[[ SUPPLIED RECORDS, beginning ]]

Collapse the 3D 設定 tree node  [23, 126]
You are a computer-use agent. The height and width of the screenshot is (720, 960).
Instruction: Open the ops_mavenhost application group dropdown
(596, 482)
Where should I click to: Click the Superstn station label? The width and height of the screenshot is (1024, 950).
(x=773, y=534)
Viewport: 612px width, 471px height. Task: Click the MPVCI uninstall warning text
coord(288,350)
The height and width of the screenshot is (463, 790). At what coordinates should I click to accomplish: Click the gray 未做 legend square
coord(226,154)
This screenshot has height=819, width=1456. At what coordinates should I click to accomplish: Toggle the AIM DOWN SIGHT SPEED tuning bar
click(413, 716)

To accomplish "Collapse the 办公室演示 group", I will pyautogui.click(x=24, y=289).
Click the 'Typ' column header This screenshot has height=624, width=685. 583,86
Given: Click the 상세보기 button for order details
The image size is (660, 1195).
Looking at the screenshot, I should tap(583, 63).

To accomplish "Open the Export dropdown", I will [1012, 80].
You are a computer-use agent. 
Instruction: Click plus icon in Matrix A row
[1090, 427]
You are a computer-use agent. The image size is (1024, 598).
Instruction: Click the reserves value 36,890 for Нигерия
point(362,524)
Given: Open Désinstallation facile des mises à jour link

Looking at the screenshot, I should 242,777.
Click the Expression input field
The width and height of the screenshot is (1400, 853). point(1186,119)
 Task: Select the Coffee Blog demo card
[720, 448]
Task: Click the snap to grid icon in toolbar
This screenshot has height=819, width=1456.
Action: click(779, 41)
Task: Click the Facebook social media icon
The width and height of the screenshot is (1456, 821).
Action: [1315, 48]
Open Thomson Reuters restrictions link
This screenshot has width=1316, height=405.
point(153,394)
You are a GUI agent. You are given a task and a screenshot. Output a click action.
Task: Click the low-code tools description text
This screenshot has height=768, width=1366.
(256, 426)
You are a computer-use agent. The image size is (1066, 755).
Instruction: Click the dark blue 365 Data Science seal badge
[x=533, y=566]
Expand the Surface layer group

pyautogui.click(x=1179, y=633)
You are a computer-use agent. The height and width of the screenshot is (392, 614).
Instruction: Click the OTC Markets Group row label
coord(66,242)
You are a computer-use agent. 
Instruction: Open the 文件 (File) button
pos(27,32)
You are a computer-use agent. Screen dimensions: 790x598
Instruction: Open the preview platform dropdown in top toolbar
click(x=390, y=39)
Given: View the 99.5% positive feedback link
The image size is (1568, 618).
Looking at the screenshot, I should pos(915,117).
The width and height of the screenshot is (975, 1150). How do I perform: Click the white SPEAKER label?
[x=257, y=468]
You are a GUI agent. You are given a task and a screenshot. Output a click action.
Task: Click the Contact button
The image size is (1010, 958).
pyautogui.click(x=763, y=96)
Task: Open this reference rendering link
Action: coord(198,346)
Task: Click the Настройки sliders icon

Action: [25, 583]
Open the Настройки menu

[[ SUPPLIED RECORDS, end ]]

Would you restate the whole listing word for word?

**WRITTEN RESPONSE:**
Collapse the 3D 設定 tree node  [23, 126]
You are a computer-use agent. The height and width of the screenshot is (720, 960).
Instruction: Open the ops_mavenhost application group dropdown
(596, 482)
Where should I click to: Click the Superstn station label? The width and height of the screenshot is (1024, 950).
(x=773, y=534)
Viewport: 612px width, 471px height. Task: Click the MPVCI uninstall warning text
coord(288,350)
The height and width of the screenshot is (463, 790). At what coordinates should I click to accomplish: Click the gray 未做 legend square
coord(226,154)
This screenshot has height=819, width=1456. At what coordinates should I click to accomplish: Toggle the AIM DOWN SIGHT SPEED tuning bar
click(413, 716)

To accomplish "Collapse the 办公室演示 group", I will pyautogui.click(x=24, y=289).
Click the 'Typ' column header This screenshot has height=624, width=685. 583,86
Given: Click the 상세보기 button for order details
The image size is (660, 1195).
Looking at the screenshot, I should tap(583, 63).

To accomplish "Open the Export dropdown", I will [1012, 80].
You are a computer-use agent. 
Instruction: Click plus icon in Matrix A row
[1090, 427]
You are a computer-use agent. The image size is (1024, 598).
Instruction: Click the reserves value 36,890 for Нигерия
point(362,524)
Given: Open Désinstallation facile des mises à jour link

Looking at the screenshot, I should 242,777.
Click the Expression input field
The width and height of the screenshot is (1400, 853). point(1186,119)
 Task: Select the Coffee Blog demo card
[720, 448]
Task: Click the snap to grid icon in toolbar
This screenshot has height=819, width=1456.
Action: click(779, 41)
Task: Click the Facebook social media icon
The width and height of the screenshot is (1456, 821).
Action: [1315, 48]
Open Thomson Reuters restrictions link
This screenshot has width=1316, height=405.
point(153,394)
You are a GUI agent. You are given a task and a screenshot. Output a click action.
Task: Click the low-code tools description text
This screenshot has height=768, width=1366.
(256, 426)
You are a computer-use agent. The image size is (1066, 755).
Instruction: Click the dark blue 365 Data Science seal badge
[x=533, y=566]
Expand the Surface layer group

pyautogui.click(x=1179, y=633)
You are a computer-use agent. The height and width of the screenshot is (392, 614).
Instruction: Click the OTC Markets Group row label
coord(66,242)
You are a computer-use agent. 
Instruction: Open the 文件 (File) button
pos(27,32)
You are a computer-use agent. Screen dimensions: 790x598
Instruction: Open the preview platform dropdown in top toolbar
click(x=390, y=39)
Given: View the 99.5% positive feedback link
The image size is (1568, 618).
Looking at the screenshot, I should pos(915,117).
The width and height of the screenshot is (975, 1150). How do I perform: Click the white SPEAKER label?
[x=257, y=468]
You are a GUI agent. You are given a task and a screenshot. Output a click action.
Task: Click the Contact button
The image size is (1010, 958).
pyautogui.click(x=763, y=96)
Task: Open this reference rendering link
Action: coord(198,346)
Task: Click the Настройки sliders icon

Action: [25, 583]
Open the Настройки menu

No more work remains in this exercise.